Gruñón y el espejo de los sentimientos compartidos
Gruñón era un duende minero que vivía en las entrañas de la montaña Amatista. Su trabajo era extraer cristales para iluminar el bosque, pero siempre lo hacía refunfuñando. —No dan valor al esfuerzo que hago bajo tierra —decía mientras golpeaba las piedras con mal humor.
Un día, mientras excavaba en una zona inexplorada, encontró un espejo antiguo con un marco de plata. Al mirarse, no vio su reflejo, sino a la hada Alba, que limpiaba el río, y al pequeño lince mágico, que buscaba comida en el invierno. Gruñón sintió el dolor de espalda de Alba y el hambre punzante del lince, y se quedó helado. No tenía idea de que sus vecinos sufrían tanto para mantener el bosque en orden.

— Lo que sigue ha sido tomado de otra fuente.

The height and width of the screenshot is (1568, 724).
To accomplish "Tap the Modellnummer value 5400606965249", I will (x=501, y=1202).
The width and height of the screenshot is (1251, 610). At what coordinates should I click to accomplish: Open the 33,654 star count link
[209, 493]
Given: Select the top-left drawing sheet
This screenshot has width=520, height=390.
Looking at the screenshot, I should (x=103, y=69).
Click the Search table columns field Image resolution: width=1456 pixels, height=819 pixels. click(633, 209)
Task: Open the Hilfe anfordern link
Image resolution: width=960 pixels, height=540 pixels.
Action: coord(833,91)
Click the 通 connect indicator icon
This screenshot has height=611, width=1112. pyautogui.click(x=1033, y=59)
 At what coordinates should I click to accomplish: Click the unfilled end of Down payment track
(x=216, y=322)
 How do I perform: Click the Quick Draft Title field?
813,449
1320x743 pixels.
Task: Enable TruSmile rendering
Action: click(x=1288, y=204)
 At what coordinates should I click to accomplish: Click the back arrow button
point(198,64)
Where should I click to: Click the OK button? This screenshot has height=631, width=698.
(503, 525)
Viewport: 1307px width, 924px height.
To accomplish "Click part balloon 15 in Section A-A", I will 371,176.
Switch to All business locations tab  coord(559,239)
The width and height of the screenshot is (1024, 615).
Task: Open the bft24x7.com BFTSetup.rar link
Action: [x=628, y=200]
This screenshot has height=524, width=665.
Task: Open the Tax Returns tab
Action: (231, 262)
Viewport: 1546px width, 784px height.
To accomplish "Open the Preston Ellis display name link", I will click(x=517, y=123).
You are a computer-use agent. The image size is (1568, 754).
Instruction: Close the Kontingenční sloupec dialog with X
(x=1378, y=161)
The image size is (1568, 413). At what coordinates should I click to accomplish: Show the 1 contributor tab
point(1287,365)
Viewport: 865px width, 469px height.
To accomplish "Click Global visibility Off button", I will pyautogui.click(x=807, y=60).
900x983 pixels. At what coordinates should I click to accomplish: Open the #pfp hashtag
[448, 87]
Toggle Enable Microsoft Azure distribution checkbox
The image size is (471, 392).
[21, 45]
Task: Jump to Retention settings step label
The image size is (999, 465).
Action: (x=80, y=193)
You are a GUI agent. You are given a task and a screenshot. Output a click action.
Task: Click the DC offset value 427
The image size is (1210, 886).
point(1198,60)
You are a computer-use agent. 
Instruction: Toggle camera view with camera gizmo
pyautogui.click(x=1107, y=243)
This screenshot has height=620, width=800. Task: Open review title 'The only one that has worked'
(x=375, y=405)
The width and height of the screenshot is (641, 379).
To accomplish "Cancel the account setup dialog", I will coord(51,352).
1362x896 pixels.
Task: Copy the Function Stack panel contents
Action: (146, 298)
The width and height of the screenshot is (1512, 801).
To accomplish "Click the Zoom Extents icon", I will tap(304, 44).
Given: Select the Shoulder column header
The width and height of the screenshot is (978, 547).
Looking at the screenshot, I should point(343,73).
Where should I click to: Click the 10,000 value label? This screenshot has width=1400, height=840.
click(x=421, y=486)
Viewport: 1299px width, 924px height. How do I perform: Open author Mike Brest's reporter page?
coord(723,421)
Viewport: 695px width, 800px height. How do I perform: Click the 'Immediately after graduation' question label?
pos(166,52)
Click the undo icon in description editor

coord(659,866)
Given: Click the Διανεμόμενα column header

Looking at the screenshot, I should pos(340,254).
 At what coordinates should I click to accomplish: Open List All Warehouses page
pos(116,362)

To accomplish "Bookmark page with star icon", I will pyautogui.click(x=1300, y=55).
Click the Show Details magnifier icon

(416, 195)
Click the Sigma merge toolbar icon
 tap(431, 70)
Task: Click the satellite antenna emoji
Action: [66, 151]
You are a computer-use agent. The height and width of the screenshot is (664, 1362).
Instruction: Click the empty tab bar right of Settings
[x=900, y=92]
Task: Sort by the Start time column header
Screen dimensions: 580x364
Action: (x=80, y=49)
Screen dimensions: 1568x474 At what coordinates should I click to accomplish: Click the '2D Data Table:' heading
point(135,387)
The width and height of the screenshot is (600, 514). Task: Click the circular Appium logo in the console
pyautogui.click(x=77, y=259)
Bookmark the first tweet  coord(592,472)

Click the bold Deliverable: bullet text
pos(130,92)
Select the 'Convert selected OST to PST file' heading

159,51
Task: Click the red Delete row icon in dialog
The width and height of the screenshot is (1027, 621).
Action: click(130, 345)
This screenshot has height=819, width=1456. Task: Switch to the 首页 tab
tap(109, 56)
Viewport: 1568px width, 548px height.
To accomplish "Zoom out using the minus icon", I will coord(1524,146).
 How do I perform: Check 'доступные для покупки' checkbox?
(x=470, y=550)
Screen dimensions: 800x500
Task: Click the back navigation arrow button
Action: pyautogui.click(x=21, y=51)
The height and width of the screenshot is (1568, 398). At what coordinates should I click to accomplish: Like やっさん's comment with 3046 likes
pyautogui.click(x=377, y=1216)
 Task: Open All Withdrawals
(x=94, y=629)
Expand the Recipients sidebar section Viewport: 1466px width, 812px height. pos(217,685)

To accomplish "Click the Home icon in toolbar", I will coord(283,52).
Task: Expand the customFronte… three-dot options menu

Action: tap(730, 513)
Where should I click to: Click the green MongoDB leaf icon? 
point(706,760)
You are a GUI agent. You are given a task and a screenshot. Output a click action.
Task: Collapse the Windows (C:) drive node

Aquel día, Gruñón no se fue a dormir tras su turno. Usó los cristales que había extraído para crear pequeñas lámparas que dejó en los caminos que Alba recorría y en la cueva del lince. Cuando sus vecinos encontraron los regalos, sonrieron por primera vez en mucho tiempo.
Gruñón, desde la oscuridad de su cueva, sintió una calidez en el pecho que nunca había conocido. Aprendió que no hay carga que sea pesada cuando miramos el mundo con empatía y compartimos la luz que llevamos dentro.